La obra de Ciro Beltrán empieza por un largo e infinito poema pintado y vuelto a pintar en un muro en la calle Simón Bolívar y Chile España en la década de los 80, tiempos en que la poesía estaba presa y por tanto debía reformularse en un símbolo que pudiera contener en si mismo la expresión de los deseos en la vía pública y la osadía del reinvento de una nueva sociedad.
El acto de pintar y volver a pintar y volver y volver a pintar el muro es la actitud del cabro porfiado, el estudiante silencioso, inteligente y rebelde de la Chile que nos decía a todos y a todas que con el arte no se juega pues es lo que quedará aquí a pesar de que lleguen los milicos a borrar y borrar y borrar ese muro. La distancia que hay entre el acto poético de pintar mil veces el muro es que el arte está en gestación de memoria permanente y el acto de borrar en estado de muerte terminal.
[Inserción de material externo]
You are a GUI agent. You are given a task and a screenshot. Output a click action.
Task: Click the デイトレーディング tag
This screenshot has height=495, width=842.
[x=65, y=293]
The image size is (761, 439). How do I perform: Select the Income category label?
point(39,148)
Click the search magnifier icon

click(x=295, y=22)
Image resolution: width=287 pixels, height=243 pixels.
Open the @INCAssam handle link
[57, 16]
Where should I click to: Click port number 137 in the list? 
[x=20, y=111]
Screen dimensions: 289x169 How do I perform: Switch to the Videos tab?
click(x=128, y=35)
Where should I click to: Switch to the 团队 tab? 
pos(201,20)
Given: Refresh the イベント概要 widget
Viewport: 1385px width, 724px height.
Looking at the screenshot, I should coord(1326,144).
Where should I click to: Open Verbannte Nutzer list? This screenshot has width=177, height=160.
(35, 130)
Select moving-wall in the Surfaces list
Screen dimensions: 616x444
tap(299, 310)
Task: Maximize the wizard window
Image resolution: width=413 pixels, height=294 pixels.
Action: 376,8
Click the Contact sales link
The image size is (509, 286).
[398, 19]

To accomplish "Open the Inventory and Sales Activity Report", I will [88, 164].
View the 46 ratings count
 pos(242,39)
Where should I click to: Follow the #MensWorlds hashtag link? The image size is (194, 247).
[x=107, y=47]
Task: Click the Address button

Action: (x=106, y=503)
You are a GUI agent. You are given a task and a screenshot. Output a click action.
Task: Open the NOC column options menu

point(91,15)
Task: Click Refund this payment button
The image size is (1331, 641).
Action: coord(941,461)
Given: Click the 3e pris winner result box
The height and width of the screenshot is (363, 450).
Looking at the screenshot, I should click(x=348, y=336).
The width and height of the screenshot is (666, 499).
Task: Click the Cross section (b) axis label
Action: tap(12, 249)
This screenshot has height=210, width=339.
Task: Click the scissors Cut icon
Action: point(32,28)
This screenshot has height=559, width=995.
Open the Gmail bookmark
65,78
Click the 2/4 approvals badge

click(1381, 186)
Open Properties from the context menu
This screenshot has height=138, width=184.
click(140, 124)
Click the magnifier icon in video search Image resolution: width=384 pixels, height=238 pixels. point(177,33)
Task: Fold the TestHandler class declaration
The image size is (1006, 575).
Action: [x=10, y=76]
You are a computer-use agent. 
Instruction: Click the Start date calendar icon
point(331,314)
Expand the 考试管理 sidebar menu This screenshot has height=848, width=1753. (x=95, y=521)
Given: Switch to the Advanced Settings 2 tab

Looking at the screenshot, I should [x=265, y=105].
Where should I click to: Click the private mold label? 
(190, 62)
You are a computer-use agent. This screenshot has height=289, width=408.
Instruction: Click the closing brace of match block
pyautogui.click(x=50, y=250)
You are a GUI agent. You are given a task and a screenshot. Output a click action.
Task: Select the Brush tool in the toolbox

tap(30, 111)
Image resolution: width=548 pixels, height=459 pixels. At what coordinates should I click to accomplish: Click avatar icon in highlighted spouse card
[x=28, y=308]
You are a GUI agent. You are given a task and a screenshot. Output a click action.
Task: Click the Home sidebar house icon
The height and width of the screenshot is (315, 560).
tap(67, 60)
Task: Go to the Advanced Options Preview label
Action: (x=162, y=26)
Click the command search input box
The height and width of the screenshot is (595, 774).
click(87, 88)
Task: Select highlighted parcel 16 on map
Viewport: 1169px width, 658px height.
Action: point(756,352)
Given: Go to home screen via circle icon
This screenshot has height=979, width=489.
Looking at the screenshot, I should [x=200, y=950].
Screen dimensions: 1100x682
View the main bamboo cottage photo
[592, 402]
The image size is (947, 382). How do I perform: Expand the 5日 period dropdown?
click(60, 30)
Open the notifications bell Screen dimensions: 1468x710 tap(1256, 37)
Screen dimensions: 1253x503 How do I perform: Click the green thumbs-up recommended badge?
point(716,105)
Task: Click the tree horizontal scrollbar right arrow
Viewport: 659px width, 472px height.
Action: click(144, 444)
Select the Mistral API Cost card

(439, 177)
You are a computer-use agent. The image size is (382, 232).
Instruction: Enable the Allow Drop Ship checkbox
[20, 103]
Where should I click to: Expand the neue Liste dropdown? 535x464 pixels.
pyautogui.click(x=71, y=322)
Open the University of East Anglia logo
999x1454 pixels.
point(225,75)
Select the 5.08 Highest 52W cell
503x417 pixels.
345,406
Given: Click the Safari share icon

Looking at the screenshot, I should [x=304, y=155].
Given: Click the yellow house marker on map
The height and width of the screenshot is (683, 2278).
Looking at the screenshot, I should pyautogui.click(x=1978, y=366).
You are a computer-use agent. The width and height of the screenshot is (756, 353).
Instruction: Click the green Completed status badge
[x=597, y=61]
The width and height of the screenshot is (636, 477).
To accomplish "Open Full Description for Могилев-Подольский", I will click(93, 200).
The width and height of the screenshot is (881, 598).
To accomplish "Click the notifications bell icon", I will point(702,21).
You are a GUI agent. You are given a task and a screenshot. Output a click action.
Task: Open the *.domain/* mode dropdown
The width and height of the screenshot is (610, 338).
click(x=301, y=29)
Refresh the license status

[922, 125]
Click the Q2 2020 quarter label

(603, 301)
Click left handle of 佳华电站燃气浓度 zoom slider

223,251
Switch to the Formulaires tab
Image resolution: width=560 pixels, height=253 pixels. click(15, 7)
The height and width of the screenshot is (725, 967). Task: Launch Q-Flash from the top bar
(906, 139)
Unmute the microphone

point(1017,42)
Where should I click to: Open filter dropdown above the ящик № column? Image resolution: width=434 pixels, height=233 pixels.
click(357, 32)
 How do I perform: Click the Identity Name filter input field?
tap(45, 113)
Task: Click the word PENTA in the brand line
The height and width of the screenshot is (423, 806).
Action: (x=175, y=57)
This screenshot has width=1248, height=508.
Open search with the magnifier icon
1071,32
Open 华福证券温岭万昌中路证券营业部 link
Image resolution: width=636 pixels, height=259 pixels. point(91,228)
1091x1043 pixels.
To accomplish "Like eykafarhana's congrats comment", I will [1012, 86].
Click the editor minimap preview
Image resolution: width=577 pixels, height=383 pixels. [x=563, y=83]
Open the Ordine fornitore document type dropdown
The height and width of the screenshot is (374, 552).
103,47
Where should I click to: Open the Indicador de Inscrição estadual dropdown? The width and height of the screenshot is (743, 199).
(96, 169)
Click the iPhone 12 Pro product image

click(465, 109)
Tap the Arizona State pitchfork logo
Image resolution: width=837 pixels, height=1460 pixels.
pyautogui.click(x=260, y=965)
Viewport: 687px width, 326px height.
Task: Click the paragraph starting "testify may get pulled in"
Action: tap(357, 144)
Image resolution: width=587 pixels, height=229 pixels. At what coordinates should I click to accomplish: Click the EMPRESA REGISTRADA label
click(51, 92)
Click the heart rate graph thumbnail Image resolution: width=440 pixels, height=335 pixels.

Este tipo de mensajes hacen al artista de tal manera que se convierten en una línea más o menos recta (o salvajemente sinuosa en el caso de Ciro) que de construye y recompone siempre como un palimpsesto que esconde otros muros de antes que hoy son nuevos muros, alfombras, cortinas, telas de lino tradicional, papeles, cartones después.
Tal vez y sólo tal vez, puesto que esta es una interpretación de un cuerpo de obra magnífico y maduro, es que ahí podamos des entrabar lo sensual de las formas y el color para adentrarnos en la profundidad del poema como poema.
Tal vez recién ahí podamos comprender la obra de arte como Obra de Arte y aprender de ella como una manera desconocida de salto al vacío que nos rescate de ese tedioso arte de hacer de lo mismo de siempre algo que no deja de ser más de lo mismo.

Postdata:
Ciro Beltrán es candidato a Premio nacional de Artes Visuales.
Para algunos es una desfachatez, una locura, una aventura, un impulso hippie y algo travieso, o algo simpático y colérico.
No lo sé, cada cual puede tener una opinión legítima y correctamente argumentada, pero para mí es simbólico porque es un síntoma de cambio de paradigmas.

Tal vez, quienes apoyamos su candidatura, hemos aprendido a leer de la Obra de Ciro Beltrán mucho más de lo que las palabras que conocemos nos podrían decir de ella.